Pixel coordinate grounding data
******

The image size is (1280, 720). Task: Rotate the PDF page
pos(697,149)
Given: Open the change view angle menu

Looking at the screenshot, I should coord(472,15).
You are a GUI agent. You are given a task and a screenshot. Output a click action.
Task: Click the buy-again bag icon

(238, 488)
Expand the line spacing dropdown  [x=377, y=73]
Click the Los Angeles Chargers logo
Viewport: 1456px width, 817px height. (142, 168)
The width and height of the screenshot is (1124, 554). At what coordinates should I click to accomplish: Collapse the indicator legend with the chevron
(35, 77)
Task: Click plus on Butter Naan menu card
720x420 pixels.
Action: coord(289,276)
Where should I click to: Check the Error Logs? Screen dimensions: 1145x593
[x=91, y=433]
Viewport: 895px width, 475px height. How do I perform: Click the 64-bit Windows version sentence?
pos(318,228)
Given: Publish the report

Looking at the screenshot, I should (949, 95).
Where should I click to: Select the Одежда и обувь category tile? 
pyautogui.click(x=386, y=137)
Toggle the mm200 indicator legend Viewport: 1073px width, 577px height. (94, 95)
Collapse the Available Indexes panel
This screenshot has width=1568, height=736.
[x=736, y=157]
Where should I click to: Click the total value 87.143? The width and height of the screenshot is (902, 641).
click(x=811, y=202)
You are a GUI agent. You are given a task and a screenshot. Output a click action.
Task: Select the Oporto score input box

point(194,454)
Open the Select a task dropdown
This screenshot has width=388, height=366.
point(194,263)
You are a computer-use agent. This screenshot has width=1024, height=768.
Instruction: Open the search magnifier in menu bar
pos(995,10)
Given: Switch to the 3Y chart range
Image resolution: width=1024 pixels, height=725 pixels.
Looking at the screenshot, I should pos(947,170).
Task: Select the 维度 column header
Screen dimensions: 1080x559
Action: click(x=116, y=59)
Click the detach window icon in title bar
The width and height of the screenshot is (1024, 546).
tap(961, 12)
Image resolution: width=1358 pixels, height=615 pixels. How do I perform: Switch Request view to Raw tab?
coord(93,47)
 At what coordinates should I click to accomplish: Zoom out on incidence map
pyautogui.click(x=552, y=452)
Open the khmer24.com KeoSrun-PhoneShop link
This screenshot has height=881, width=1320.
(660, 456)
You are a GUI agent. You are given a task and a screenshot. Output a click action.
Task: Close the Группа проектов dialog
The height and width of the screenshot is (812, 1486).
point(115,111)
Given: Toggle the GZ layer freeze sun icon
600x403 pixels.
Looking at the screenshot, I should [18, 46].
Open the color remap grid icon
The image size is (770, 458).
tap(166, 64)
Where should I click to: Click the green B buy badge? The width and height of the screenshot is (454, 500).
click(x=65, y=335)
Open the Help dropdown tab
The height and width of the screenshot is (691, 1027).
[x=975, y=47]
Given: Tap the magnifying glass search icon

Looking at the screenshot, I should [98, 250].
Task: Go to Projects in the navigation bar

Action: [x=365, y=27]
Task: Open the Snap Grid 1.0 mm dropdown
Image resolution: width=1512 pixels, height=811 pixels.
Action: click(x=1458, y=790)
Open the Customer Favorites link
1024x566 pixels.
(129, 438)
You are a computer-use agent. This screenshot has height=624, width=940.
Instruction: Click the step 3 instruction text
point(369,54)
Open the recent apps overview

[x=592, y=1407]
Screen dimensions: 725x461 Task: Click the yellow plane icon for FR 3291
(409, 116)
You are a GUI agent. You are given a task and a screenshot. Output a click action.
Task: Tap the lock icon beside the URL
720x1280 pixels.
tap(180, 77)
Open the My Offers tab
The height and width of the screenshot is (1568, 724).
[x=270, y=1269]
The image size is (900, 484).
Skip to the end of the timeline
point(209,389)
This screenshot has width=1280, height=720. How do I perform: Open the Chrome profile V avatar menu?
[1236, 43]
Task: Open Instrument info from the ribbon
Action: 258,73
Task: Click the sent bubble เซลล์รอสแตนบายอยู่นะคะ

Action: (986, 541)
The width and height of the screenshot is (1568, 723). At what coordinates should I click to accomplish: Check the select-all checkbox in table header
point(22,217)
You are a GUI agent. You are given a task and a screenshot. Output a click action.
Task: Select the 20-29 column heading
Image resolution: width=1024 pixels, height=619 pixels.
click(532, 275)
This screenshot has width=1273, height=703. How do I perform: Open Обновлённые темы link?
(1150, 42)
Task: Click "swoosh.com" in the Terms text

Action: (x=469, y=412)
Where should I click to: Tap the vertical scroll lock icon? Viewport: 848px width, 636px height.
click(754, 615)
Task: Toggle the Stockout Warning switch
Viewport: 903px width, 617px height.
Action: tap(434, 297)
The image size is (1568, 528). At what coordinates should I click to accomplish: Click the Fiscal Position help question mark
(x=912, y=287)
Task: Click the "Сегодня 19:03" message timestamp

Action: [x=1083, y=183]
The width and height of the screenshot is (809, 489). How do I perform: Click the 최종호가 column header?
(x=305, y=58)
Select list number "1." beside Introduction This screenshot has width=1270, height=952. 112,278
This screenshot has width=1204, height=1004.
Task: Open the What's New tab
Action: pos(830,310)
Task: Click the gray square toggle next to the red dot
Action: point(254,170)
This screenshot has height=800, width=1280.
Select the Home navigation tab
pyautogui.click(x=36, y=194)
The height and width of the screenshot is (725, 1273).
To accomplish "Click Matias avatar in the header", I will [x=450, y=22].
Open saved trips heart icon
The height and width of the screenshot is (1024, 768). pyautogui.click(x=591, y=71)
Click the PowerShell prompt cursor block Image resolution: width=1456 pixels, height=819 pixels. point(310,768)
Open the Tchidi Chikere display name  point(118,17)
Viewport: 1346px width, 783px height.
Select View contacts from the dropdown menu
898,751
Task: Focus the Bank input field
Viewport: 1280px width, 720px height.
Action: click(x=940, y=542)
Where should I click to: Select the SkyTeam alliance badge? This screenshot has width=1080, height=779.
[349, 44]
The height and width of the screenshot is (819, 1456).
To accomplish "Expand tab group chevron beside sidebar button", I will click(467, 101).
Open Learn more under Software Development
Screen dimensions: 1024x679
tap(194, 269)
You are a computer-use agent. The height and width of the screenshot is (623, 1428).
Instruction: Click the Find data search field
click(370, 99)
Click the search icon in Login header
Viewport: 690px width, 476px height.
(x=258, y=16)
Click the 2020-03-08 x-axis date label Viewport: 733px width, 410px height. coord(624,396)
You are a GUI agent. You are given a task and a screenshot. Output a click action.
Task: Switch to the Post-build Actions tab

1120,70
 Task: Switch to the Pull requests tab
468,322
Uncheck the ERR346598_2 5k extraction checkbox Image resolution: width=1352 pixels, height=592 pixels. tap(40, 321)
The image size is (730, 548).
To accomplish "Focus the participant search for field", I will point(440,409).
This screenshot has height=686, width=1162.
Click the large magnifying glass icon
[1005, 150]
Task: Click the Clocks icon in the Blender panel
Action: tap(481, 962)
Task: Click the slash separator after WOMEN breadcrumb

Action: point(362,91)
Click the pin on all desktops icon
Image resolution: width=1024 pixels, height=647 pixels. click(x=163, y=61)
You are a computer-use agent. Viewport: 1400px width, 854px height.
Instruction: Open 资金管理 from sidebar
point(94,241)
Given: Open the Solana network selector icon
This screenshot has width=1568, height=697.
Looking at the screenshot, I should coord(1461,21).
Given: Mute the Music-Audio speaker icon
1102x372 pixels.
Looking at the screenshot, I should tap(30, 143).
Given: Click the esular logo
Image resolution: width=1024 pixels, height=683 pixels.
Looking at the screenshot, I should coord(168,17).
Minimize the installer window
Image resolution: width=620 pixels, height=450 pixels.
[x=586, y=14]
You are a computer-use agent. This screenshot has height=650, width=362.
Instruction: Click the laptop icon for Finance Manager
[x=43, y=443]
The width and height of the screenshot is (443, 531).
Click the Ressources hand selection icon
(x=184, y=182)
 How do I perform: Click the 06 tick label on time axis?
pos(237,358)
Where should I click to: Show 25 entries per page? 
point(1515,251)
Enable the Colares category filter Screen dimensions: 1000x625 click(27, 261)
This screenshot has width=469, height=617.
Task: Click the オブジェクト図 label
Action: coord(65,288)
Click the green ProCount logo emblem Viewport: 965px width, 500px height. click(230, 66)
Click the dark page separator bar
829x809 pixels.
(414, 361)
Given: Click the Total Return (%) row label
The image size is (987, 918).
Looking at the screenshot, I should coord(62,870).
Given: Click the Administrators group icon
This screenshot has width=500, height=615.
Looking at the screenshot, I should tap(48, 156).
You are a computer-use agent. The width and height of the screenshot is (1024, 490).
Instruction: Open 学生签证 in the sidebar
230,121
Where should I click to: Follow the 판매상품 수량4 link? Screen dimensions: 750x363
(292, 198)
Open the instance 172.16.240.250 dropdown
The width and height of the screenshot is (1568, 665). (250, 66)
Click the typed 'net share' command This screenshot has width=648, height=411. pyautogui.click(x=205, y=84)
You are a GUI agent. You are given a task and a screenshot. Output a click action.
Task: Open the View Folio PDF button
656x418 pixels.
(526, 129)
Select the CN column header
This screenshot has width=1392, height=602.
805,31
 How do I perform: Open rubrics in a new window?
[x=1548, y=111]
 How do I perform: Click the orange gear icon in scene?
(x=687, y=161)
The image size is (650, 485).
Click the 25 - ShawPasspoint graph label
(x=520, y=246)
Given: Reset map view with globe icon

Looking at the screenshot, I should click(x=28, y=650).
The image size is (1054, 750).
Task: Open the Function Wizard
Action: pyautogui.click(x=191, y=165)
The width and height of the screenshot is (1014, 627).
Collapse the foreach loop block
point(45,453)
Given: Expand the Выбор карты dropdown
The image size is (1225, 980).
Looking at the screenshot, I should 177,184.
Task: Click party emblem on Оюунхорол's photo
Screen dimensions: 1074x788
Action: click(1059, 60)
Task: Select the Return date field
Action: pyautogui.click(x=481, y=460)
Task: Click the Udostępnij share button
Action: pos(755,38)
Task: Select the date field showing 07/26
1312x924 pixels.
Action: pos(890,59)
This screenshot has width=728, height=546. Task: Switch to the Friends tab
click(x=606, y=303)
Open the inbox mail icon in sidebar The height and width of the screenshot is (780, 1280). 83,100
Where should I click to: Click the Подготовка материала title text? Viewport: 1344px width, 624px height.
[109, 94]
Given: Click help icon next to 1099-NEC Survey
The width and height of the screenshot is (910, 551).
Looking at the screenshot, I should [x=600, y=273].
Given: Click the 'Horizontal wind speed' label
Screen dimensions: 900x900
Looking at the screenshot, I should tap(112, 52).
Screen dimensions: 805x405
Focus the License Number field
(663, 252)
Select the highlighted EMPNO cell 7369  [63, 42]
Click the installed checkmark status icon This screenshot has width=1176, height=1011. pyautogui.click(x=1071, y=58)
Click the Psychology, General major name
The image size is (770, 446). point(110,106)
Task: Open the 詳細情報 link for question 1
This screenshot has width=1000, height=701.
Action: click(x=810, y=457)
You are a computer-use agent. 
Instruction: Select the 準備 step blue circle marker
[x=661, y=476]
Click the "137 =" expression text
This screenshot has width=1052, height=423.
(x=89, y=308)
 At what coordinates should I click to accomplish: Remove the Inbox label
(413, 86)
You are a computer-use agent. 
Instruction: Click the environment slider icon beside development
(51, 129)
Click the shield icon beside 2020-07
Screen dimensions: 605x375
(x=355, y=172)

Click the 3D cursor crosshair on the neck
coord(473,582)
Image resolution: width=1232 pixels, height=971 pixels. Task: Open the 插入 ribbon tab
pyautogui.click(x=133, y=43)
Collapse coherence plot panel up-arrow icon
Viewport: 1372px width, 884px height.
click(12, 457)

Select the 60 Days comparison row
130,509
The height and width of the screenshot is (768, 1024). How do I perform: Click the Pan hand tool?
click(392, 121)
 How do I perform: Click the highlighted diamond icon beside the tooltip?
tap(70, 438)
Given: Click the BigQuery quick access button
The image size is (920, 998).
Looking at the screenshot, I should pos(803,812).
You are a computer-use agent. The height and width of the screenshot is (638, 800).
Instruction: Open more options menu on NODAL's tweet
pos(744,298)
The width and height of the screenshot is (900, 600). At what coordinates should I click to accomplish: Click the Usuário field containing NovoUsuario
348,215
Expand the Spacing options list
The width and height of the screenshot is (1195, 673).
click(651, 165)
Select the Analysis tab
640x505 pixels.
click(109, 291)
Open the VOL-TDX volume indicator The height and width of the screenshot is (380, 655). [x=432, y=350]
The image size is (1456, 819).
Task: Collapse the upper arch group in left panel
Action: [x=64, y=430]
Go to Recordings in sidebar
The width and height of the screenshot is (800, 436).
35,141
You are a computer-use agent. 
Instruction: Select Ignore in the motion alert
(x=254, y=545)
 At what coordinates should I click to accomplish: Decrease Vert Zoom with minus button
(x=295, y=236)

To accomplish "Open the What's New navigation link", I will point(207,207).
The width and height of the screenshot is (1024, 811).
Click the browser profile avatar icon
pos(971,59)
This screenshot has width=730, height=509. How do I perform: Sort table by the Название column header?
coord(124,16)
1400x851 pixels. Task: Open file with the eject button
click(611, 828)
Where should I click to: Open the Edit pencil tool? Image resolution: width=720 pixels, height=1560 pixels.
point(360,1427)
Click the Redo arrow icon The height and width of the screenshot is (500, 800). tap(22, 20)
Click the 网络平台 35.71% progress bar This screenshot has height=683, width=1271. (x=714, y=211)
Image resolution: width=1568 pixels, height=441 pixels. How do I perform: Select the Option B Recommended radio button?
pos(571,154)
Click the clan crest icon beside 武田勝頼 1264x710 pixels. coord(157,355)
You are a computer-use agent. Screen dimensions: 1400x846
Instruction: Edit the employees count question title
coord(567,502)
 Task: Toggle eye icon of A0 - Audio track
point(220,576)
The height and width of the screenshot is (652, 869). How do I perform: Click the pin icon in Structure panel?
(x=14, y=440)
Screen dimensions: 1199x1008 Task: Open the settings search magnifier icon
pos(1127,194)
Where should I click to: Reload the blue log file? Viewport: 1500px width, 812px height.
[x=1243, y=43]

******

Only the lines above from the one with "Screen dimensions: 900x900" up to and including the one with "Select the highlighted" should be repeated, exactly as written.

- [Finished exercise]
Screen dimensions: 900x900
Looking at the screenshot, I should tap(112, 52).
Screen dimensions: 805x405
Focus the License Number field
(663, 252)
Select the highlighted EMPNO cell 7369  [63, 42]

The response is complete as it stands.